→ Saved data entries
>>>>>

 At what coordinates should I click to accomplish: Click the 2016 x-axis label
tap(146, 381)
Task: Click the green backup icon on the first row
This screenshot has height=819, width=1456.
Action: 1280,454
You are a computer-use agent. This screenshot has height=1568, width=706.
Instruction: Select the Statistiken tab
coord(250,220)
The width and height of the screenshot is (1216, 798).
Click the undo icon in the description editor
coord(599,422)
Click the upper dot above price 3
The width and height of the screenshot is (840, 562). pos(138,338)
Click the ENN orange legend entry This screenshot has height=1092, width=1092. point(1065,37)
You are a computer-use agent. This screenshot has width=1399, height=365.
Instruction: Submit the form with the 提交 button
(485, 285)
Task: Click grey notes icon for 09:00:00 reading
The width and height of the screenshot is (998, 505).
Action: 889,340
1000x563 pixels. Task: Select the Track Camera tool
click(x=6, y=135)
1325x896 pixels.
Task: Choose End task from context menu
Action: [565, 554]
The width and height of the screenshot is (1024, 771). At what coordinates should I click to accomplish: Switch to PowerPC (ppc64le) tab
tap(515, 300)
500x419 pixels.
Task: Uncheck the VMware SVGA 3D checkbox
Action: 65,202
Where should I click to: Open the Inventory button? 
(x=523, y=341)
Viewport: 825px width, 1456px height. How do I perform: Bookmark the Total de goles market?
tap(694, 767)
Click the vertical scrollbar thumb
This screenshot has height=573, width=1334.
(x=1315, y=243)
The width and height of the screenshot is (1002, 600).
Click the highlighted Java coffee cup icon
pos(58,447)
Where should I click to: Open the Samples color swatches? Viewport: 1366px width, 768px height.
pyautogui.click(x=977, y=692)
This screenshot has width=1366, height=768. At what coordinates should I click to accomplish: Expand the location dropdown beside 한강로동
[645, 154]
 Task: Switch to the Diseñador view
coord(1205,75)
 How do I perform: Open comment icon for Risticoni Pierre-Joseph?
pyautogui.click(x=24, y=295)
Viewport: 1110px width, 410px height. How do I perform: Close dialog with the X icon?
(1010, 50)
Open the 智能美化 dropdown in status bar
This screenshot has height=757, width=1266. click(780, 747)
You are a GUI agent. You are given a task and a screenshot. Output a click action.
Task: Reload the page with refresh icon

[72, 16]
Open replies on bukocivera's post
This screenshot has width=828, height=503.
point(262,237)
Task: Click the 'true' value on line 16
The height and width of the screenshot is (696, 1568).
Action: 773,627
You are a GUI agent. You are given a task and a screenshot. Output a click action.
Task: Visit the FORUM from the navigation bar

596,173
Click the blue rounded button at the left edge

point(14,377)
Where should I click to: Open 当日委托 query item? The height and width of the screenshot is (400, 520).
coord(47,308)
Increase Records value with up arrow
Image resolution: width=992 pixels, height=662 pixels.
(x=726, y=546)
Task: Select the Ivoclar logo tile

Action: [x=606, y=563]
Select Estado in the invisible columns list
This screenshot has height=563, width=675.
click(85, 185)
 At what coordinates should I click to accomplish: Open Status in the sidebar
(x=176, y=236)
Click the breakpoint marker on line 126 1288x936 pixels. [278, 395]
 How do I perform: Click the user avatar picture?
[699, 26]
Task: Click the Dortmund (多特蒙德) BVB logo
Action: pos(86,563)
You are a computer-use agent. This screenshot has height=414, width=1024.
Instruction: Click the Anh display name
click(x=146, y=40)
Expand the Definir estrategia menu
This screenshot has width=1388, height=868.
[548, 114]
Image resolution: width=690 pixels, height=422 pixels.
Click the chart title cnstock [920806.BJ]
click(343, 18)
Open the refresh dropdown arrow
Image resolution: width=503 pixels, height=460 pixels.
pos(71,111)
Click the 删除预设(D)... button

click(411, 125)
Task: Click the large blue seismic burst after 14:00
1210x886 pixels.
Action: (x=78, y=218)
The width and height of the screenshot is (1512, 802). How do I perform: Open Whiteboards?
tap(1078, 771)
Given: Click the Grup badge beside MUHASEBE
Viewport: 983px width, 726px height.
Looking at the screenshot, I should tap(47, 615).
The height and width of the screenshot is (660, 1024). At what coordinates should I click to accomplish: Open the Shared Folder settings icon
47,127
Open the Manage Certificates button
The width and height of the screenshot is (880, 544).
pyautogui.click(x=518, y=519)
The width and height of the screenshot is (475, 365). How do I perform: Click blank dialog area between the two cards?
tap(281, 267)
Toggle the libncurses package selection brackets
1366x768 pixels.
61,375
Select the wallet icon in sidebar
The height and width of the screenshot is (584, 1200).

<<<<<

→ WHAT THIS TASK INVOLVES
Repeat each record exactly, leaving nothing out.

→ ANSWER FOR THIS EXERCISE
 At what coordinates should I click to accomplish: Click the 2016 x-axis label
tap(146, 381)
Task: Click the green backup icon on the first row
This screenshot has height=819, width=1456.
Action: 1280,454
You are a computer-use agent. This screenshot has height=1568, width=706.
Instruction: Select the Statistiken tab
coord(250,220)
The width and height of the screenshot is (1216, 798).
Click the undo icon in the description editor
coord(599,422)
Click the upper dot above price 3
The width and height of the screenshot is (840, 562). pos(138,338)
Click the ENN orange legend entry This screenshot has height=1092, width=1092. point(1065,37)
You are a computer-use agent. This screenshot has width=1399, height=365.
Instruction: Submit the form with the 提交 button
(485, 285)
Task: Click grey notes icon for 09:00:00 reading
The width and height of the screenshot is (998, 505).
Action: 889,340
1000x563 pixels. Task: Select the Track Camera tool
click(x=6, y=135)
1325x896 pixels.
Task: Choose End task from context menu
Action: [565, 554]
The width and height of the screenshot is (1024, 771). At what coordinates should I click to accomplish: Switch to PowerPC (ppc64le) tab
tap(515, 300)
500x419 pixels.
Task: Uncheck the VMware SVGA 3D checkbox
Action: 65,202
Where should I click to: Open the Inventory button? 
(x=523, y=341)
Viewport: 825px width, 1456px height. How do I perform: Bookmark the Total de goles market?
tap(694, 767)
Click the vertical scrollbar thumb
This screenshot has height=573, width=1334.
(x=1315, y=243)
The width and height of the screenshot is (1002, 600).
Click the highlighted Java coffee cup icon
pos(58,447)
Where should I click to: Open the Samples color swatches? Viewport: 1366px width, 768px height.
pyautogui.click(x=977, y=692)
This screenshot has width=1366, height=768. At what coordinates should I click to accomplish: Expand the location dropdown beside 한강로동
[645, 154]
 Task: Switch to the Diseñador view
coord(1205,75)
 How do I perform: Open comment icon for Risticoni Pierre-Joseph?
pyautogui.click(x=24, y=295)
Viewport: 1110px width, 410px height. How do I perform: Close dialog with the X icon?
(1010, 50)
Open the 智能美化 dropdown in status bar
This screenshot has height=757, width=1266. click(780, 747)
You are a GUI agent. You are given a task and a screenshot. Output a click action.
Task: Reload the page with refresh icon

[72, 16]
Open replies on bukocivera's post
This screenshot has width=828, height=503.
point(262,237)
Task: Click the 'true' value on line 16
The height and width of the screenshot is (696, 1568).
Action: 773,627
You are a GUI agent. You are given a task and a screenshot. Output a click action.
Task: Visit the FORUM from the navigation bar

596,173
Click the blue rounded button at the left edge

point(14,377)
Where should I click to: Open 当日委托 query item? The height and width of the screenshot is (400, 520).
coord(47,308)
Increase Records value with up arrow
Image resolution: width=992 pixels, height=662 pixels.
(x=726, y=546)
Task: Select the Ivoclar logo tile

Action: [x=606, y=563]
Select Estado in the invisible columns list
This screenshot has height=563, width=675.
click(85, 185)
 At what coordinates should I click to accomplish: Open Status in the sidebar
(x=176, y=236)
Click the breakpoint marker on line 126 1288x936 pixels. [278, 395]
 How do I perform: Click the user avatar picture?
[699, 26]
Task: Click the Dortmund (多特蒙德) BVB logo
Action: pos(86,563)
You are a computer-use agent. This screenshot has height=414, width=1024.
Instruction: Click the Anh display name
click(x=146, y=40)
Expand the Definir estrategia menu
This screenshot has width=1388, height=868.
[548, 114]
Image resolution: width=690 pixels, height=422 pixels.
Click the chart title cnstock [920806.BJ]
click(343, 18)
Open the refresh dropdown arrow
Image resolution: width=503 pixels, height=460 pixels.
pos(71,111)
Click the 删除预设(D)... button

click(411, 125)
Task: Click the large blue seismic burst after 14:00
1210x886 pixels.
Action: (x=78, y=218)
The width and height of the screenshot is (1512, 802). How do I perform: Open Whiteboards?
tap(1078, 771)
Given: Click the Grup badge beside MUHASEBE
Viewport: 983px width, 726px height.
Looking at the screenshot, I should tap(47, 615).
The height and width of the screenshot is (660, 1024). At what coordinates should I click to accomplish: Open the Shared Folder settings icon
47,127
Open the Manage Certificates button
The width and height of the screenshot is (880, 544).
pyautogui.click(x=518, y=519)
The width and height of the screenshot is (475, 365). How do I perform: Click blank dialog area between the two cards?
tap(281, 267)
Toggle the libncurses package selection brackets
1366x768 pixels.
61,375
Select the wallet icon in sidebar
The height and width of the screenshot is (584, 1200).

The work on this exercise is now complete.